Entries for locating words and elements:
= = =

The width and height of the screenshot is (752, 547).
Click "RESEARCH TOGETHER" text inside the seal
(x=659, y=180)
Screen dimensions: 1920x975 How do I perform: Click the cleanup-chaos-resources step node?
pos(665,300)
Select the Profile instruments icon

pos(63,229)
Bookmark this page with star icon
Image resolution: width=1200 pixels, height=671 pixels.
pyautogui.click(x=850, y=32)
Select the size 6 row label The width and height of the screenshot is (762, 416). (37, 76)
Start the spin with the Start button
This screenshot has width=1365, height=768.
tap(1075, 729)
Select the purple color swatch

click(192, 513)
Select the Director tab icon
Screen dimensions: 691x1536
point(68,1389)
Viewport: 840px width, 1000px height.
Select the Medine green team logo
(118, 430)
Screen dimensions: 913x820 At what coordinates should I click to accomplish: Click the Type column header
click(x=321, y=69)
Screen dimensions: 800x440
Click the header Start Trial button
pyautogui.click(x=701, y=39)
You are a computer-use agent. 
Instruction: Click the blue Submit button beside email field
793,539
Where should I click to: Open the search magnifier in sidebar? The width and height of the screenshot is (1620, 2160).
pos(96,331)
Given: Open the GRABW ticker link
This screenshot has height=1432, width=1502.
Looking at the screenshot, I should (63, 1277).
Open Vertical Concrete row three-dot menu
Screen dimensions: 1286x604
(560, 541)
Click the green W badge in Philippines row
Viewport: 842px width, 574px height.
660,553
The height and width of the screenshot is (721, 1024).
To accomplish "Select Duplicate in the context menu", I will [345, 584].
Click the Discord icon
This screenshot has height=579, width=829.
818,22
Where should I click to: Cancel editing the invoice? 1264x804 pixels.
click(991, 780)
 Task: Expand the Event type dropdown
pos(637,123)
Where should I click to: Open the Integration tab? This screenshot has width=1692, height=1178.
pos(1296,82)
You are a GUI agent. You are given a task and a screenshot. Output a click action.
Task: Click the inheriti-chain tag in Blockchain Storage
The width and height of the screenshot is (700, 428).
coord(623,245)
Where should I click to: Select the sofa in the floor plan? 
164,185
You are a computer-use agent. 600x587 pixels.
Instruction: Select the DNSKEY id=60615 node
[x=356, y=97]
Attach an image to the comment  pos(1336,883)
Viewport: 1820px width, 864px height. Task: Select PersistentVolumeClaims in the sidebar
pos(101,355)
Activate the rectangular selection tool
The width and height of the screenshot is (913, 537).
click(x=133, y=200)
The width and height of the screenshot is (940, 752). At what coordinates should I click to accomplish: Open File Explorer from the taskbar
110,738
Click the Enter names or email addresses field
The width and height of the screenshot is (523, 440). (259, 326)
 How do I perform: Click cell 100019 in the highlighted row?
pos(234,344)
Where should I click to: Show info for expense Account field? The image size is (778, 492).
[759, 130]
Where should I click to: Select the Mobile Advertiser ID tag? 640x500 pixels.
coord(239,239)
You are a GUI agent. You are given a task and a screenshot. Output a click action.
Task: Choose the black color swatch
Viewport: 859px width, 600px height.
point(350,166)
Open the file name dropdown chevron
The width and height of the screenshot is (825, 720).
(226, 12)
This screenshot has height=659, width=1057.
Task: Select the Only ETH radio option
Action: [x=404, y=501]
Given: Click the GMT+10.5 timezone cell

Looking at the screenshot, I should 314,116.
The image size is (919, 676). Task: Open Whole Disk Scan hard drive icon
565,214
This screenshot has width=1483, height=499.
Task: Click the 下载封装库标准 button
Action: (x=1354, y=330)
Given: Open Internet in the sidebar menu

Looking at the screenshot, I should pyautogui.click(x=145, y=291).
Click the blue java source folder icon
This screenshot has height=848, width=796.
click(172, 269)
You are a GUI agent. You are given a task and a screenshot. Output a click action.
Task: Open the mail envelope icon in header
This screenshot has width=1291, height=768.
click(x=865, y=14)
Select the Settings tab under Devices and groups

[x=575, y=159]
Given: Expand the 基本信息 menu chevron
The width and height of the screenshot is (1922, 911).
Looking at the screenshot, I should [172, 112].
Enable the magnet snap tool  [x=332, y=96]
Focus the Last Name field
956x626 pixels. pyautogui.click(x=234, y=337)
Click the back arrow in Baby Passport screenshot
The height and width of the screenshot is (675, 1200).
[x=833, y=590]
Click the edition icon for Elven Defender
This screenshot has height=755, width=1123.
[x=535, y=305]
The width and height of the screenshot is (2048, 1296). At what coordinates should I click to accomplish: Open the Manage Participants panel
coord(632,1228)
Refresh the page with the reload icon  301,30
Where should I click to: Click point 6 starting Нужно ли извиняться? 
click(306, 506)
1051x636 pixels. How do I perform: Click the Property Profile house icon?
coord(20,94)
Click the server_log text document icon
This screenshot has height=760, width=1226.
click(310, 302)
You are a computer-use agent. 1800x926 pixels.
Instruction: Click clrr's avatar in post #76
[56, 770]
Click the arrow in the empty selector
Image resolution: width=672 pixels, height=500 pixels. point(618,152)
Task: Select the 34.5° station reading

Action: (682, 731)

= = =

* TASK REQUIREMENTS
Rewrite the entries above, switching every "Screen dimensions" to "Display size" and leaving all other text as it is.

* SOLUTION FOR THIS PROBLEM
The width and height of the screenshot is (752, 547).
Click "RESEARCH TOGETHER" text inside the seal
(x=659, y=180)
Display size: 1920x975 How do I perform: Click the cleanup-chaos-resources step node?
pos(665,300)
Select the Profile instruments icon

pos(63,229)
Bookmark this page with star icon
Image resolution: width=1200 pixels, height=671 pixels.
pyautogui.click(x=850, y=32)
Select the size 6 row label The width and height of the screenshot is (762, 416). (37, 76)
Start the spin with the Start button
This screenshot has width=1365, height=768.
tap(1075, 729)
Select the purple color swatch

click(192, 513)
Select the Director tab icon
Display size: 691x1536
point(68,1389)
Viewport: 840px width, 1000px height.
Select the Medine green team logo
(118, 430)
Display size: 913x820 At what coordinates should I click to accomplish: Click the Type column header
click(x=321, y=69)
Display size: 800x440
Click the header Start Trial button
pyautogui.click(x=701, y=39)
You are a computer-use agent. 
Instruction: Click the blue Submit button beside email field
793,539
Where should I click to: Open the search magnifier in sidebar? The width and height of the screenshot is (1620, 2160).
pos(96,331)
Given: Open the GRABW ticker link
This screenshot has height=1432, width=1502.
Looking at the screenshot, I should (63, 1277).
Open Vertical Concrete row three-dot menu
Display size: 1286x604
(560, 541)
Click the green W badge in Philippines row
Viewport: 842px width, 574px height.
660,553
The height and width of the screenshot is (721, 1024).
To accomplish "Select Duplicate in the context menu", I will [345, 584].
Click the Discord icon
This screenshot has height=579, width=829.
818,22
Where should I click to: Cancel editing the invoice? 1264x804 pixels.
click(991, 780)
 Task: Expand the Event type dropdown
pos(637,123)
Where should I click to: Open the Integration tab? This screenshot has width=1692, height=1178.
pos(1296,82)
You are a GUI agent. You are given a task and a screenshot. Output a click action.
Task: Click the inheriti-chain tag in Blockchain Storage
The width and height of the screenshot is (700, 428).
coord(623,245)
Where should I click to: Select the sofa in the floor plan? 
164,185
You are a computer-use agent. 600x587 pixels.
Instruction: Select the DNSKEY id=60615 node
[x=356, y=97]
Attach an image to the comment  pos(1336,883)
Viewport: 1820px width, 864px height. Task: Select PersistentVolumeClaims in the sidebar
pos(101,355)
Activate the rectangular selection tool
The width and height of the screenshot is (913, 537).
click(x=133, y=200)
The width and height of the screenshot is (940, 752). At what coordinates should I click to accomplish: Open File Explorer from the taskbar
110,738
Click the Enter names or email addresses field
The width and height of the screenshot is (523, 440). (259, 326)
 How do I perform: Click cell 100019 in the highlighted row?
pos(234,344)
Where should I click to: Show info for expense Account field? The image size is (778, 492).
[759, 130]
Where should I click to: Select the Mobile Advertiser ID tag? 640x500 pixels.
coord(239,239)
You are a GUI agent. You are given a task and a screenshot. Output a click action.
Task: Choose the black color swatch
Viewport: 859px width, 600px height.
point(350,166)
Open the file name dropdown chevron
The width and height of the screenshot is (825, 720).
(226, 12)
This screenshot has height=659, width=1057.
Task: Select the Only ETH radio option
Action: [x=404, y=501]
Given: Click the GMT+10.5 timezone cell

Looking at the screenshot, I should 314,116.
The image size is (919, 676). Task: Open Whole Disk Scan hard drive icon
565,214
This screenshot has width=1483, height=499.
Task: Click the 下载封装库标准 button
Action: (x=1354, y=330)
Given: Open Internet in the sidebar menu

Looking at the screenshot, I should pyautogui.click(x=145, y=291).
Click the blue java source folder icon
This screenshot has height=848, width=796.
click(172, 269)
You are a GUI agent. You are given a task and a screenshot. Output a click action.
Task: Open the mail envelope icon in header
This screenshot has width=1291, height=768.
click(x=865, y=14)
Select the Settings tab under Devices and groups

[x=575, y=159]
Given: Expand the 基本信息 menu chevron
The width and height of the screenshot is (1922, 911).
Looking at the screenshot, I should [172, 112].
Enable the magnet snap tool  [x=332, y=96]
Focus the Last Name field
956x626 pixels. pyautogui.click(x=234, y=337)
Click the back arrow in Baby Passport screenshot
The height and width of the screenshot is (675, 1200).
[x=833, y=590]
Click the edition icon for Elven Defender
This screenshot has height=755, width=1123.
[x=535, y=305]
The width and height of the screenshot is (2048, 1296). At what coordinates should I click to accomplish: Open the Manage Participants panel
coord(632,1228)
Refresh the page with the reload icon  301,30
Where should I click to: Click point 6 starting Нужно ли извиняться? 
click(306, 506)
1051x636 pixels. How do I perform: Click the Property Profile house icon?
coord(20,94)
Click the server_log text document icon
This screenshot has height=760, width=1226.
click(310, 302)
You are a computer-use agent. 1800x926 pixels.
Instruction: Click clrr's avatar in post #76
[56, 770]
Click the arrow in the empty selector
Image resolution: width=672 pixels, height=500 pixels. point(618,152)
Task: Select the 34.5° station reading

Action: (682, 731)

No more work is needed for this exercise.